Two months is hardly enough time to prepare for such a theatrical tour-de-force. I rushed out and bought the Broadway album and soon our housekeeper was claiming she heard the songs in her sleep. The plumber fixing our frozen pipes was singing duets with our daughter Meredith. Only the star refused to cooperate. He kept sneaking off to listen to Buckner and Garcia sing their new hit, "Pac-Man Fever."

Rehearsals were postponed during Christmas vacation and suddenly it was five weeks before opening night. The "orphan" was growing rapidly, as sixth-grade girls are wont to do. If she didn't slow down, she soon would be taller than her stage father. We practiced good posture and prayed.

With four weeks to go, we concentrated on costume design. Grandfather's derby was sent special delivery. The music teacher, obviously unaware that the hat was an authentic period piece, vetoed the derby because it fell over Jeremy's eyes.
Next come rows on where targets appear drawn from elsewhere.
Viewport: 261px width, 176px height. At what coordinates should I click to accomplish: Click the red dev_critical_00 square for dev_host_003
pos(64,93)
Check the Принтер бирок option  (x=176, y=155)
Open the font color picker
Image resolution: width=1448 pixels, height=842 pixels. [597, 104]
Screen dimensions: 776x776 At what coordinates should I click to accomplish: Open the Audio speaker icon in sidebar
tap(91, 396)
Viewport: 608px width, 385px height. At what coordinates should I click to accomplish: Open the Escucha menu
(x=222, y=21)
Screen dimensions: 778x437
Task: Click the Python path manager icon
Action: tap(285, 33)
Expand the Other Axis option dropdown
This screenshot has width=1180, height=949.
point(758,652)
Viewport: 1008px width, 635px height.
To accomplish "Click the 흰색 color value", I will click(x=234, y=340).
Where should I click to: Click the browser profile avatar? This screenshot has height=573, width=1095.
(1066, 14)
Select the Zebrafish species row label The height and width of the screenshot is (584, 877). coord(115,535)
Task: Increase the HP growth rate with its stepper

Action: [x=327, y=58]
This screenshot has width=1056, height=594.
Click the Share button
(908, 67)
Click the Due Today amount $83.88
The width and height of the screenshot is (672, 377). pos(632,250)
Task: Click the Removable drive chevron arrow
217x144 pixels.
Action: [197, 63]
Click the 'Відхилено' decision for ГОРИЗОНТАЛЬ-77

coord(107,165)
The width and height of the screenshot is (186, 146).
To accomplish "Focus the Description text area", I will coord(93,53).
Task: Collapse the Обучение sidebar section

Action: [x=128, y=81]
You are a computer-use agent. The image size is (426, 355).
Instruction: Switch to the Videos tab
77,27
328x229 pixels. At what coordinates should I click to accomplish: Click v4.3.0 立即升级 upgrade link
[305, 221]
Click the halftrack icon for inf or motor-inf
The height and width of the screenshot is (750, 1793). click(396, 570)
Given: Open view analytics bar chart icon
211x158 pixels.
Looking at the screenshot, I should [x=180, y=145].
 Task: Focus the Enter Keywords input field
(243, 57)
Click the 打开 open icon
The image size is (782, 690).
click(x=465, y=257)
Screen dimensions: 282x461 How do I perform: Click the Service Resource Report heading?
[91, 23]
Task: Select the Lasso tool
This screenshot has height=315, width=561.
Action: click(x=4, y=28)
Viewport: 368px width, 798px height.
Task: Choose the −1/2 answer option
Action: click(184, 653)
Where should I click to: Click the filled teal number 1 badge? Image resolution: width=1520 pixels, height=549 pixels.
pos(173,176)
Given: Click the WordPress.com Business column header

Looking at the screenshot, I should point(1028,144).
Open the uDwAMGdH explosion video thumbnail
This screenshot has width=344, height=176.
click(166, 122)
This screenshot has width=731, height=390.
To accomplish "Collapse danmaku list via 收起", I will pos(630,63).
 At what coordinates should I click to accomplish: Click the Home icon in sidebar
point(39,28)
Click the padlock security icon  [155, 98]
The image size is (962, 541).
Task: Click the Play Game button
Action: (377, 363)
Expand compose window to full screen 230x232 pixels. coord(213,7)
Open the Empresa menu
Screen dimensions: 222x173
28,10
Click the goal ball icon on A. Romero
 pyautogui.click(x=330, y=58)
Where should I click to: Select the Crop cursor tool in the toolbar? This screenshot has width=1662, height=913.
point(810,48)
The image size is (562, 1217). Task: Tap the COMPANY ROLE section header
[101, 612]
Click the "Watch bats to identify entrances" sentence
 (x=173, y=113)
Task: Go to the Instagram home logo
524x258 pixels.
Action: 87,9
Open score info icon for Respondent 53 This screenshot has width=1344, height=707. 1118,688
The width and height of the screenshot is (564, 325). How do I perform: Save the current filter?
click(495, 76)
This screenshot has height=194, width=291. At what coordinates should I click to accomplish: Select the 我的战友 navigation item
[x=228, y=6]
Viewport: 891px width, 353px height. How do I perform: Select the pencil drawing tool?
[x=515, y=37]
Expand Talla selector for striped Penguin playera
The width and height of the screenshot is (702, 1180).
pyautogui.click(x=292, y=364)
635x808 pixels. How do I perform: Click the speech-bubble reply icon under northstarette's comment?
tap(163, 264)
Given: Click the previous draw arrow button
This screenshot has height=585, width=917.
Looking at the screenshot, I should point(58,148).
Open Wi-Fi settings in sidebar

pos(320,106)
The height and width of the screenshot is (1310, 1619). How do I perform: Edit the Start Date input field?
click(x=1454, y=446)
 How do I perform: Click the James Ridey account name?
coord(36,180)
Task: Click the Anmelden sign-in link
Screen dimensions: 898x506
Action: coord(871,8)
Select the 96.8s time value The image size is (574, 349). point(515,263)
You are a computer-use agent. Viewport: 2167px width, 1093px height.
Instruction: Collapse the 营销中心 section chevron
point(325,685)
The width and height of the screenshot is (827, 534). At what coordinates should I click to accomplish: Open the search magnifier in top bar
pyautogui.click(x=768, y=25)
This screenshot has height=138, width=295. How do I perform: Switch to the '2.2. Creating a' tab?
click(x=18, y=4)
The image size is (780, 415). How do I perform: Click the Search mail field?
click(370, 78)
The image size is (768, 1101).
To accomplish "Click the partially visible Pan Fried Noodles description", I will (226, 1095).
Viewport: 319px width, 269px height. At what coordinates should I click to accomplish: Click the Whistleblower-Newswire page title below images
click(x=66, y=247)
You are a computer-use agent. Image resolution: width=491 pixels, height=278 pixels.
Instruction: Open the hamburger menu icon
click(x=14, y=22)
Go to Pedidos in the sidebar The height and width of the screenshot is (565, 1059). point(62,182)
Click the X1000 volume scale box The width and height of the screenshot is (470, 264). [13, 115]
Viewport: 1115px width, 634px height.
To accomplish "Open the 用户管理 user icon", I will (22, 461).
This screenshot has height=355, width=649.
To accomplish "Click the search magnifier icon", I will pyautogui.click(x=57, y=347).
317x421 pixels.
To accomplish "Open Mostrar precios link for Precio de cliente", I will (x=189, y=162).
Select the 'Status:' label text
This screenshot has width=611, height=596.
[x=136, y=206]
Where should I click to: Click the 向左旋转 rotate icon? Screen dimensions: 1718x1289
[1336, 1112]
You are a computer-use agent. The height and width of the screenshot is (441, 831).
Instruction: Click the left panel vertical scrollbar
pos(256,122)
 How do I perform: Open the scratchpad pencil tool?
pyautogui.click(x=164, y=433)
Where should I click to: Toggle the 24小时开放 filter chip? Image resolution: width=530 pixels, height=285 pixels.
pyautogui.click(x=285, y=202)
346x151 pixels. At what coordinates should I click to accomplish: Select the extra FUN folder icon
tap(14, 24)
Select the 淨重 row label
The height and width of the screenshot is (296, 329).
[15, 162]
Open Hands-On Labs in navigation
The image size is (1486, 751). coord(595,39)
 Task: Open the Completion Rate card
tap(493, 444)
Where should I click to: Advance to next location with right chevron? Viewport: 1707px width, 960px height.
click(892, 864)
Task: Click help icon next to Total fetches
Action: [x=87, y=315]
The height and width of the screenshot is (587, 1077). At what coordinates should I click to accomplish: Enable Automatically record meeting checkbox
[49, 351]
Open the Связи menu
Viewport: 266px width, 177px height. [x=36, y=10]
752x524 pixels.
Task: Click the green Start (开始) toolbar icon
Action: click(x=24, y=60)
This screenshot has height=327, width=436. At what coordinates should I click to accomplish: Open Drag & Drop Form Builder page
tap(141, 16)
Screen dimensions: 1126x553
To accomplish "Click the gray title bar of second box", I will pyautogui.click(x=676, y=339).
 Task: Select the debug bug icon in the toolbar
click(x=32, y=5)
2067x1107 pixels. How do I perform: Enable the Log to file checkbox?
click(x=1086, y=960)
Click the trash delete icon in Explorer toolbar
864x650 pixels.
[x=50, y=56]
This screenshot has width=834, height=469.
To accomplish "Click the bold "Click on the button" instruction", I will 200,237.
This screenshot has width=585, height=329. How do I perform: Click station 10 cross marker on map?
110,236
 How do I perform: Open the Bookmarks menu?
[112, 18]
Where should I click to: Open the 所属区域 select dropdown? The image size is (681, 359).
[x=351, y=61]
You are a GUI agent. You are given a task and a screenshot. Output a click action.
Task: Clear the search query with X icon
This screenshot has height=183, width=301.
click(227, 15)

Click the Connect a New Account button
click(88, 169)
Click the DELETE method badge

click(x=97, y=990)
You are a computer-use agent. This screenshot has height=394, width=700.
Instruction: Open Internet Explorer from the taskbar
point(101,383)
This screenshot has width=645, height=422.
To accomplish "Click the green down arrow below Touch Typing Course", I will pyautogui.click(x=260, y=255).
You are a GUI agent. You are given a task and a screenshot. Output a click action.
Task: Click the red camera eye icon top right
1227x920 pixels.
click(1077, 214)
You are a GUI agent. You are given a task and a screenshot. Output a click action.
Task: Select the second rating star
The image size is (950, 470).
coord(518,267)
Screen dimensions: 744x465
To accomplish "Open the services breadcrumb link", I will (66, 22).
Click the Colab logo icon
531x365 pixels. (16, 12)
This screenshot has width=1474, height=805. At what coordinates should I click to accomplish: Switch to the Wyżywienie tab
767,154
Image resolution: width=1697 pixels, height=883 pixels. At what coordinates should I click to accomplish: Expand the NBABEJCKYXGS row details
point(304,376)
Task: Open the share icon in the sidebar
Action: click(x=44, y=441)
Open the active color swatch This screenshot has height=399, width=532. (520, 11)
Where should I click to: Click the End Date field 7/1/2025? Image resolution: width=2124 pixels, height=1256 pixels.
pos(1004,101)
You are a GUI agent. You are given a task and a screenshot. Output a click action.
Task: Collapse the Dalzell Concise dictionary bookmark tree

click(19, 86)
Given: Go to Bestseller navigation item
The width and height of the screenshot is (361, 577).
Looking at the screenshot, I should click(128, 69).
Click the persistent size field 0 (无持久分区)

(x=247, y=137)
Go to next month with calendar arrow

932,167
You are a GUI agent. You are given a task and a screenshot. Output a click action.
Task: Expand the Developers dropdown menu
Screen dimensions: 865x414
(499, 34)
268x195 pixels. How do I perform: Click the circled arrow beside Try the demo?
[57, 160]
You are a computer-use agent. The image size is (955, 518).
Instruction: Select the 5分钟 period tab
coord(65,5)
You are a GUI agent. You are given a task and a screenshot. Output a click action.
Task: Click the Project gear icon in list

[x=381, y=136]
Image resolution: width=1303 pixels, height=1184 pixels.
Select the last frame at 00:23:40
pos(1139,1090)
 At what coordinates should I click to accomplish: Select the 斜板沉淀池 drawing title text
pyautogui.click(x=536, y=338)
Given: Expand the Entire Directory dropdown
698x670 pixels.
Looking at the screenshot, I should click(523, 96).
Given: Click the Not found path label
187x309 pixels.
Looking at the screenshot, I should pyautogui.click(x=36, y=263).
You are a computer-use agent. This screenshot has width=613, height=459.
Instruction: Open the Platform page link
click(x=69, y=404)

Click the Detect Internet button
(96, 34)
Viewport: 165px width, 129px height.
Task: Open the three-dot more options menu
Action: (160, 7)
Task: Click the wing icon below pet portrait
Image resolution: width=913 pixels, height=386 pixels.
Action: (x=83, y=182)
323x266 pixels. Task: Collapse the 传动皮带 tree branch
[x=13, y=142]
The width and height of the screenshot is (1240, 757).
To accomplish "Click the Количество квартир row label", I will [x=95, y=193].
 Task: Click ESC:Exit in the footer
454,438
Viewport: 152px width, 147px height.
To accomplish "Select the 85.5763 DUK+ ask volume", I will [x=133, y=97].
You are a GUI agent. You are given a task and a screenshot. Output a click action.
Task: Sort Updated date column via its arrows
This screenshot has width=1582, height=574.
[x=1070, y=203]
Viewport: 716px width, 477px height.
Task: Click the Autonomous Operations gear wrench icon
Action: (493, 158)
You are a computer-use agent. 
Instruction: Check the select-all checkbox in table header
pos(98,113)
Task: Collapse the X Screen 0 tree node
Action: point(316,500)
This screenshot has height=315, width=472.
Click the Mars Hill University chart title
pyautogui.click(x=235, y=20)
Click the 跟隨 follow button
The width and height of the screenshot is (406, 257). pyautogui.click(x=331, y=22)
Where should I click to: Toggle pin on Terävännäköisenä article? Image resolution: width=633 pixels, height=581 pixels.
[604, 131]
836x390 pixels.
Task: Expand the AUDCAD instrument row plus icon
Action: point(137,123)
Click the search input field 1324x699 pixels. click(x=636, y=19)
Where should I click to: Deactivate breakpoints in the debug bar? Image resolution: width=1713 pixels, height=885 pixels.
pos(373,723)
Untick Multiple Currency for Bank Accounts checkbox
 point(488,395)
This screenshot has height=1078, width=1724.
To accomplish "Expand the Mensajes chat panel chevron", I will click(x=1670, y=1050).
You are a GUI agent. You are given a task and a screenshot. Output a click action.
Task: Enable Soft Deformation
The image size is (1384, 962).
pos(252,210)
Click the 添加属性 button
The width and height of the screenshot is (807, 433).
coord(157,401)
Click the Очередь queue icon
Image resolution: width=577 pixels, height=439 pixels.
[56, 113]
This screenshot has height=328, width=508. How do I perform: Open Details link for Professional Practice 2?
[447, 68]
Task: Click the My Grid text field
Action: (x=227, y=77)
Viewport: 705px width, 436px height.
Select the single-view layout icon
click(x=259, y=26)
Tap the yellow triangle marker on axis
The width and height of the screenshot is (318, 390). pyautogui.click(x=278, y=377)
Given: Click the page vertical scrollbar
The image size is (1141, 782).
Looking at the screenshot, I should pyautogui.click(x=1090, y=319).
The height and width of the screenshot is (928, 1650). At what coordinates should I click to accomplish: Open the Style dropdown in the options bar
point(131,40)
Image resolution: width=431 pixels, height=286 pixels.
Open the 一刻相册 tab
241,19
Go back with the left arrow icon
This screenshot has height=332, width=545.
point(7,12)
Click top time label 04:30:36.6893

The star agreed to wear the first pair of real shoes and non-sweat socks his feet had seen in at least three years. I conferred with other mothers about costuming the hobos and the tattered orphans in a style befitting a Bethesda production. The hobos, it was decided, would wear casual caps from Britches and the orphans' tatters would be color-coordinated using frayed designer labels.

With three weeks to go, panic was mounting. I asked the orphan's mother to stop feeding her vitamins until the show was over.

With two weeks to go, the plumber had mastered the hand gestures and was practicing a dance number with grandma, who had flown in from New York to attend the premiere.

With one week to go, word was out that the dress rehearsal was a disaster--a featured player's voice changed right in the middle of his big number.

On opening night, a star was born in Bethesda. Socko! Boffo! The Variety lexicon is too limited to capture the excitement in the school's all-purpose room. One critic, crying and clapping at the same time, was heard to exclaim, "It was worth every Pamper I ever changed."

Of course, the male lead's part was cut down a bit to make room for the other 89 players in the 30-minute production. But what poise! What projection! I swear, the kid grew three inches while on stage.

Before the spotlight fades, I am plotting his next career move. He thinks he is going back to gym hockey. But I hear that the Harlequin Dinner Theater is casting "Bye Bye Birdie" and then there's the Burn Brae. . . . I wonder why nobody at Wyngate Elementary thought to invite Father Hartke to opening night.